This is what Article 13 says regarding disposal of shares:
(4) Income or gains derived by a resident of one of the Contracting States from the alienation of shares or comparable interests in a company, the assets of which consist wholly or principally of real property in the other Contracting State of a kind referred to in Article 6, may be taxed in that other State.
(5) Income or gains from the alienation of shares, or comparable interests in a company other than those mentioned in paragraph (4) of this Article which is a resident of one of the Contracting States may be taxed in that Contracting State if the recipient of the income or gains, during a 12 month period preceding such alienation, had a participation, directly or indirectly, of at least 10 per cent in the capital of that company.
To rephrase these two paragraphs, only shareholders on AU property companies or holding more than 10% of any other company type are to pay CGT in Australia. None of them apply to me.
Finally we have paragraph 6:
(6) Nothing in this Agreement affects the application of a law of a Contracting State relating to the taxation of gains of a capital nature derived from the alienation of property other than that to which any of the preceding paragraphs of this Article apply.

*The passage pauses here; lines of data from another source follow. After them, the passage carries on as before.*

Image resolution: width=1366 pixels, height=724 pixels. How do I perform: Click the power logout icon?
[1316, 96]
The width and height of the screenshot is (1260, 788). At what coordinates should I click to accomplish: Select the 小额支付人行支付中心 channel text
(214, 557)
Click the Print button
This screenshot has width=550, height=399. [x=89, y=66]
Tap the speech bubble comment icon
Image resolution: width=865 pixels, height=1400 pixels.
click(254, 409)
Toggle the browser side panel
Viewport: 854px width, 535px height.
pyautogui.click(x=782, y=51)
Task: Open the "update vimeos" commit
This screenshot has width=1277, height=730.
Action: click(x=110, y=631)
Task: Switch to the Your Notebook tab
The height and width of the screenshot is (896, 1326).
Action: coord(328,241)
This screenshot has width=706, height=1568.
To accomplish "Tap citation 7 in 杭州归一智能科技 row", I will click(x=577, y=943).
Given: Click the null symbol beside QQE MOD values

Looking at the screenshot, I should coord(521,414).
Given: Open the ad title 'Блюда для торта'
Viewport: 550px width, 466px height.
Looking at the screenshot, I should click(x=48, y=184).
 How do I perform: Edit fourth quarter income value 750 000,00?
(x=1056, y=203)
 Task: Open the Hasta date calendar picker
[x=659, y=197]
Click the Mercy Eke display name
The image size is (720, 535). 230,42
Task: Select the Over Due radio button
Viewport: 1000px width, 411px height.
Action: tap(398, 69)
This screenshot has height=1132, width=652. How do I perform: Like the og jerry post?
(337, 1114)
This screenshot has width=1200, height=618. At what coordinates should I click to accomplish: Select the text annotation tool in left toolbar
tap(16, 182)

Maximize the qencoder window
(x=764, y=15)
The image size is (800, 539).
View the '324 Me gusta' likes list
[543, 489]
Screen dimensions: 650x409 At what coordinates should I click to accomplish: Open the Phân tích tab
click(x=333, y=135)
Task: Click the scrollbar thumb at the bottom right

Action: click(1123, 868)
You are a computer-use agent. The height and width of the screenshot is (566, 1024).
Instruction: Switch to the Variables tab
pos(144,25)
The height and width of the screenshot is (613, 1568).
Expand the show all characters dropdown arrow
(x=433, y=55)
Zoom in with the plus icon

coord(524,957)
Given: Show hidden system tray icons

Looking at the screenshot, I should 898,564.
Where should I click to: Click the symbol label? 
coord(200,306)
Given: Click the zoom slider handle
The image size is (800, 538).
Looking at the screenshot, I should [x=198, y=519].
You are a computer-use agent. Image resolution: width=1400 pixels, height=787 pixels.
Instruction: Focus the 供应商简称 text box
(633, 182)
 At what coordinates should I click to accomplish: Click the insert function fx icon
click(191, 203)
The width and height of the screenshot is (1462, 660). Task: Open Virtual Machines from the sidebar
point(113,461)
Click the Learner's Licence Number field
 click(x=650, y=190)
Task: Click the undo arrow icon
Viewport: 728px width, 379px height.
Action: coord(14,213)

I can't think of any specific law that applies to selling shares but this paragraph is quite cryptic to me. I think it may apply to selling other assets like eg fine art where there's specific regulations? Not sure if that's a valid example.
As my case isn't expressly mentioned then Article 21 applies:
(1) Items of income of a resident of one of the Contracting States which are not expressly mentioned in the foregoing Articles of this Agreement shall be taxable only in that State.
(2) However, any such income derived by a resident of one of the Contracting States from sources in the other Contracting State may also be taxed in that other State.
I can't see how selling these shares once in Spain may also be taxed in Australia (as there's no automatic tax withheld on such transaction) so I believe I'm falling under paragraph 1 of this article 21 (ie taxable only in the residency State).
All in all if I'm understanding it correctly I think I can safely pay CGT once in Spain and only there. Is my assumption correct?
In case I'm wrong hopefully I can make use of the ESS startup exemption here somehow? Maybe this type of ESS shares aren't taken as taxable Australian property on ceasing residency? No idea.
If that's not possible either and I finally have to lodge tax return in Australia from Spain as a non-resident I have a subsequent question about how to calculate the CGT discount but I'm going to hold it till the community confirms the first point.
Thanks for your assistance.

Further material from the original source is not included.